When we use the term ‘rescue’, we mean of course documentation and recording as an insurance against loss. What was at stake here?

Perhaps it’s best understood as using new technologies as memory storehouses – like the wānanga tradition, where whakapapa, kōrero, tauparapara, karakia and so on were memorised and handed down as gifts from ancestors to future generations. Apirana Ngata used a mix of old and new tikanga for this purpose – whare whakairo, kapa haka and mōteatea but also film and sound recordings.

How pivotal was Ngata to the four expeditions mounted by the Dominion Museum? 

Utterly. He was the visionary and ‘navigator of networks’ that made them possible.

And how critical was it that the ethnographic knowledge and skills of Te Rangihīroa and Elsdon Best were part of the expeditions?

Very significant. Apirana and Te Rangihīroa were also using international ethnology, Best, the Museum and those networks to record ancestral tikanga, while regarding them as imperfect and partial.

Technology was so key. What sort of gear did the photographer and filmmaker James McDonald have at his disposal?

Although we have not been able to determine the makes and models of the cameras, we know that James McDonald used both still and cinematic cameras. His main field cameras were quarter- and half-plate folding cameras that used sheet film rather than the glass plates that were used in a studio. The movie cinematic camera used nitrate cellulose 16mm film, which could be quite combustible.

The book is graced by the mana and beauty of the images he captured with the assent and involvement of the local people.  How would you describe them?

McDonald’s cameras were invited manuhiri – welcomed guests, performing a key role in recording people practising tikanga handed down for generations, such as fishing techniques, weaving, taruke koura or crayfish-pot making and creative arts such as tukutuku.
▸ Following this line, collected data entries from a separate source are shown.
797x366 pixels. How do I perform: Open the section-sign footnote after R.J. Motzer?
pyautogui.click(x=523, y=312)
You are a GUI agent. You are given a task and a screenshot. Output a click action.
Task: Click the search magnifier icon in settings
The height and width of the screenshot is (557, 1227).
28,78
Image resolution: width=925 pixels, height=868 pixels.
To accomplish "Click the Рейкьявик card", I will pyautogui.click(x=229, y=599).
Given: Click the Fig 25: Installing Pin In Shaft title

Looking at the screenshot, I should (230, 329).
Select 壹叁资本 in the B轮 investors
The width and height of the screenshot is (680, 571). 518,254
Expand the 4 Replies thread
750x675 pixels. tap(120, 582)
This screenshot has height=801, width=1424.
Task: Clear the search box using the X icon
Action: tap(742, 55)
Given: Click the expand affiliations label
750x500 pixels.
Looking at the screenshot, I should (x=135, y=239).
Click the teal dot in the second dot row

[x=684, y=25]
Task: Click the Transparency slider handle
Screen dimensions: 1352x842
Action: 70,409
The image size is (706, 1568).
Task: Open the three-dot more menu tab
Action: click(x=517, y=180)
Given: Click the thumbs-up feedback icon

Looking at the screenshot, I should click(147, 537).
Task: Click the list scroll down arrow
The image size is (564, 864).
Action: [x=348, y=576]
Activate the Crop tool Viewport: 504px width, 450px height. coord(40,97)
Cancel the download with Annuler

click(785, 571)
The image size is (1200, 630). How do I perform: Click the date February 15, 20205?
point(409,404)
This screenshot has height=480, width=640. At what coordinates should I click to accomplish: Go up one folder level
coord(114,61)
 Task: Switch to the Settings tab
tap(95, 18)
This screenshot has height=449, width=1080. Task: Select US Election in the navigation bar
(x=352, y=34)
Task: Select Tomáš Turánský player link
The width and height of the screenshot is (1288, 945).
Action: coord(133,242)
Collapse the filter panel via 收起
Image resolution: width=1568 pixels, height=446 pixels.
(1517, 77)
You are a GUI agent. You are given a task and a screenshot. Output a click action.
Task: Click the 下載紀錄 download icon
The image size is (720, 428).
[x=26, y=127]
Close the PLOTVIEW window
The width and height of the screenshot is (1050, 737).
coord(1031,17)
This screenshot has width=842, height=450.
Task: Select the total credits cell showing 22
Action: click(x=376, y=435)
McDonald had an eye for composition, as well as being a superb technician – there was no such thing as shooting on automatic in those times. His photographs are taonga that are a vehicle for mātauranga or knowledge specific to places and people.

They have had a powerful effect on the descendants of the people we see in those images and hear on the recordings. How has that been described to you?

Community film screenings prompt many comments on the various practices, infused with great warmth and humour. Looking at the films and photographs about one hundred years later has been described as a collapse in time and space – a space between mauri moe and mauri oho – bringing

the long passed subjects back to life.

As Apirana Ngata hoped and foretold, rising generations of Māori, especially weavers, carvers and artists, have benefitted from the documentation made by the expedition’s members. How is this evident today?

The Māori creative arts have benefitted from the documentation, particularly the photographs and films, but also through the notebooks left by Te Rangihīroa, through being able to look at the taonga from those times. However, as the documentation has not been widely accessible before now, we anticipate that the rising generations ahead – ngā uri whakatipu - will continue to learn from the extraordinary legacy handed down.

Was it a privilege to work on this book?

Yes. It was a pleasure to work as a team, and with experts in history and tikanga, archivists, museum specialists and descendants – trying to piece together what happened during the Expeditions, and to understand the tensions, creative strategies and ambitions that drove these earlier collaborative enterprises.

What do you hope readers will take away from it?

One of our hopes is for what people may bring to the taonga within the book: the restoration of names of people and places, memories, and further taonga passed down through generations – taonga tuku iho. We hope the publication of the book continues the work set in motion by Apirana.